The second theme focuses on Jak-Stat signaling in lineage plasticity in prostate cancer with a specific interest in neuroendocrine differentiation and Myc oncogene family
This theme includes access to liquid and tumor biopsies from a phase 2 clinical trial of a Jak2-inhibitor in AR signaling inhibitor (ARSI)-resistant prostate cancer.
The third theme is focused on Jak-Stat signaling promoting Homologous Recombination DNA repair through induction of a key gene set critical for this type of DNA repair
The goal is to evaluate the utilization of the second-generation Jak2 inhibitors in sensitization of prostate cancer to radiation therapy by compromising Homologous Recombination DNA-repair of radiation-induced double-strand DNA breaks. This theme includes development of phase 1 clinical trial. In addition, we will evaluate the potential and efficacies of combining Jak-Stat inhibitors with select Parp-inhibitors as radiation-sensitizers or stand-alone therapeutic strategy
Developmental Themes (pending RO1 grant funding)

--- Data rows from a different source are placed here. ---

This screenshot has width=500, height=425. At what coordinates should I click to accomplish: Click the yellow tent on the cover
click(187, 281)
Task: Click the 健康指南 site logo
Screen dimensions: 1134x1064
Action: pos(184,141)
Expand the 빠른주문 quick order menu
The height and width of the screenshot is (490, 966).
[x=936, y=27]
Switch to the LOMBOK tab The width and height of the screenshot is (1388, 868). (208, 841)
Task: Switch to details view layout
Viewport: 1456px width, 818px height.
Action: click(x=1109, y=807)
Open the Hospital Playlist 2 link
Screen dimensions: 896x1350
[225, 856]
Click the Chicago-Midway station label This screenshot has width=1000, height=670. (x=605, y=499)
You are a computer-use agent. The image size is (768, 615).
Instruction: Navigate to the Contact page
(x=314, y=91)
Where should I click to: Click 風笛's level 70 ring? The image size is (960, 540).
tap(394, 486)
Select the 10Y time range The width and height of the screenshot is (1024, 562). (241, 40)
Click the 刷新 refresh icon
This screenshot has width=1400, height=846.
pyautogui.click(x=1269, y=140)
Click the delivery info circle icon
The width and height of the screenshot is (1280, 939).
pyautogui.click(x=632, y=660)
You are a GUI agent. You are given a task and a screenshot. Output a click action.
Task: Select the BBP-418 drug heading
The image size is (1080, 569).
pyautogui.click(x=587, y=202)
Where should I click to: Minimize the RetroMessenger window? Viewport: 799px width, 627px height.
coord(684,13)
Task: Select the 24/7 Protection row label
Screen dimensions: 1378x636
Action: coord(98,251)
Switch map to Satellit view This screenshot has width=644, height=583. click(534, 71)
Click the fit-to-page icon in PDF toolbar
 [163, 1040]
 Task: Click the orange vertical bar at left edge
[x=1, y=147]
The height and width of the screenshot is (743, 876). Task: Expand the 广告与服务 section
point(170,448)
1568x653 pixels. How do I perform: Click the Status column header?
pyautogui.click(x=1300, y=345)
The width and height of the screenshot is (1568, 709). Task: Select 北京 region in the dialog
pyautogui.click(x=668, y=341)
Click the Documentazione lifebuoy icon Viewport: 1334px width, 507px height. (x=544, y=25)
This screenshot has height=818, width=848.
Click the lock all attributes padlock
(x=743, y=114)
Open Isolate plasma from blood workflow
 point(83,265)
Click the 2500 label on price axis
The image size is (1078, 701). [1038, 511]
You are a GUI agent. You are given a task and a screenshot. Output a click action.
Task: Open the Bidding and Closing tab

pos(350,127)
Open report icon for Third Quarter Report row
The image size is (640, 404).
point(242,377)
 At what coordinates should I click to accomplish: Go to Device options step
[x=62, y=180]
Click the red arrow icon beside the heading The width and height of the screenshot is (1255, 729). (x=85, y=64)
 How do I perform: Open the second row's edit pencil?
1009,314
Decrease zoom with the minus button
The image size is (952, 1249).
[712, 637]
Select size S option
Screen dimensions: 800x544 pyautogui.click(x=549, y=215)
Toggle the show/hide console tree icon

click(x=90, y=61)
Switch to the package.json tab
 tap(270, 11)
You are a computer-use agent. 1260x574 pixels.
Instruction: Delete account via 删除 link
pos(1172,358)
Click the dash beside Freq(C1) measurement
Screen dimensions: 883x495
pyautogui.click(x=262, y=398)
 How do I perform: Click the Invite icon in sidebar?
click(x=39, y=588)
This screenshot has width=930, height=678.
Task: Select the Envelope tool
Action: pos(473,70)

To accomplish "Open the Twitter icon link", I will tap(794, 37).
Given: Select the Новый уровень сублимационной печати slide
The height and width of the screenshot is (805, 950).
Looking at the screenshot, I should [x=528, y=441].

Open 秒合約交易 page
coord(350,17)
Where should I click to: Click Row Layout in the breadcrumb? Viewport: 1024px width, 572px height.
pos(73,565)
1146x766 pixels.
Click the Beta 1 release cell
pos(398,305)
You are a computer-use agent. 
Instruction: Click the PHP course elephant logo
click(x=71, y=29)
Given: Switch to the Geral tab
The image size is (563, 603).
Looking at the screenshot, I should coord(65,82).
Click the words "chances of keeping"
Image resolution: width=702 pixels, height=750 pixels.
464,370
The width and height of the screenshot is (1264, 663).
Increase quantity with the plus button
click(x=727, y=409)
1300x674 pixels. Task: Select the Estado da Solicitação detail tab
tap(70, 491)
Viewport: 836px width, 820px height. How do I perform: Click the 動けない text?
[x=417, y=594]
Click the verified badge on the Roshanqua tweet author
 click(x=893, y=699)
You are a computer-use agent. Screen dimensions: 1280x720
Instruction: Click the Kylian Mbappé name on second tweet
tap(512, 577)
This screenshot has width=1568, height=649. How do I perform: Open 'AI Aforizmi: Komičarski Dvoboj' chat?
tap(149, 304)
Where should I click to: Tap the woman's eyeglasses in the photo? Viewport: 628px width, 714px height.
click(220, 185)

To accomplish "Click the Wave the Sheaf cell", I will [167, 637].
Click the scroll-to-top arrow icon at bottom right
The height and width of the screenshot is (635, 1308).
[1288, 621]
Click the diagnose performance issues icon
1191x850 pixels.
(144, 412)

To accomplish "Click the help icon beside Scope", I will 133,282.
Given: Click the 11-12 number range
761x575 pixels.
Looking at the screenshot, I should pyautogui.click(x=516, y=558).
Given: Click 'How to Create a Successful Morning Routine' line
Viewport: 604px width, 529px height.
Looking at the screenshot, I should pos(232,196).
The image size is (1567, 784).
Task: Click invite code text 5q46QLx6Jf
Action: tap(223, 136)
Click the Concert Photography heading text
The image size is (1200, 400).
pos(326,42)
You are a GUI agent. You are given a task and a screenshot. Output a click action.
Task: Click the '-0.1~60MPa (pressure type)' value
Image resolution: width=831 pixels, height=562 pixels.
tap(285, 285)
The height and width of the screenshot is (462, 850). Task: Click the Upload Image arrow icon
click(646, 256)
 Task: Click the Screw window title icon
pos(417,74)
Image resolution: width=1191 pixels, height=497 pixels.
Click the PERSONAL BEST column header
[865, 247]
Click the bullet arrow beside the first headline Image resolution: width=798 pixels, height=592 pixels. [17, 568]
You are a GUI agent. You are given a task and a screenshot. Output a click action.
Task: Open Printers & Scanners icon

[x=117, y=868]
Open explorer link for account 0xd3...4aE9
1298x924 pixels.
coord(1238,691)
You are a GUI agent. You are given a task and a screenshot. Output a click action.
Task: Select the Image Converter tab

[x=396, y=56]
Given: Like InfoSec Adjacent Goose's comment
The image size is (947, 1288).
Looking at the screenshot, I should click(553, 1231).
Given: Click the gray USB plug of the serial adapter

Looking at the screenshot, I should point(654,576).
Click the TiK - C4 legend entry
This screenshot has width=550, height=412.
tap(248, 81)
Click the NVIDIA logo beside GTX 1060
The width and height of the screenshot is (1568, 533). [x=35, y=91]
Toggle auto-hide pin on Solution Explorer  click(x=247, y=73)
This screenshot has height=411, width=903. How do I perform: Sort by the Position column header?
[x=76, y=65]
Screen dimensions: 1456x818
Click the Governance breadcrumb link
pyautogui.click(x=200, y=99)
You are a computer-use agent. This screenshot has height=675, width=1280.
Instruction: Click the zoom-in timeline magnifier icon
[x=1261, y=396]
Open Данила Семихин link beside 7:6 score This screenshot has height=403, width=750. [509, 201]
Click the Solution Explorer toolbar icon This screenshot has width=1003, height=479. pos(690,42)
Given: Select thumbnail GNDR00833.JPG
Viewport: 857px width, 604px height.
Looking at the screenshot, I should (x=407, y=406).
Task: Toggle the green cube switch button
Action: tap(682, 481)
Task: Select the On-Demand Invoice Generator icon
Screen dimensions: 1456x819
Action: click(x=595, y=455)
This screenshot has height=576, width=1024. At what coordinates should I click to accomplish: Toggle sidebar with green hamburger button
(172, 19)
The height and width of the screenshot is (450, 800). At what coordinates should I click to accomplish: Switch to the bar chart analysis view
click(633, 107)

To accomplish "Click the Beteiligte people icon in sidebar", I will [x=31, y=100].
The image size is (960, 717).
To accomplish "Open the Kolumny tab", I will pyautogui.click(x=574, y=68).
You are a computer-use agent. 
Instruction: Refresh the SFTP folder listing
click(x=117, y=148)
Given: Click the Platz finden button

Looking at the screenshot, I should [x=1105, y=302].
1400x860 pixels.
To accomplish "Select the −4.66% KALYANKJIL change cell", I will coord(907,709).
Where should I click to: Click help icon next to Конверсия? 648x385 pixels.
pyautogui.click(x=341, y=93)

- The Nevalainen Lab developed unique and novel family of direct Stat5 inhibitor compounds. The project involves two medicinal chemists and lead optimization of these Stat5 inhibitors with potency, efficacy and toxicity testing in preclinical prostate cancer models.
- The Nevalainen Lab demonstrated in previous work that Jak2-Stat5 signaling is a direct inducer of epithelial-to-mesenchymal transition (EMT) and metastatic behavior of prostate cancer in vitro and in vivo. In addition, the previous studies showed that activated Jak2-Stat5 signaling is a predictor of development of metastatic disease in prostate cancer patients in a cohort of more than 1,000 patients). This developmental theme will investigate Jak2-Stat5-signaling involvement in interaction of prostate cancer cells with tumor microenvironment in metastatic niches in bone.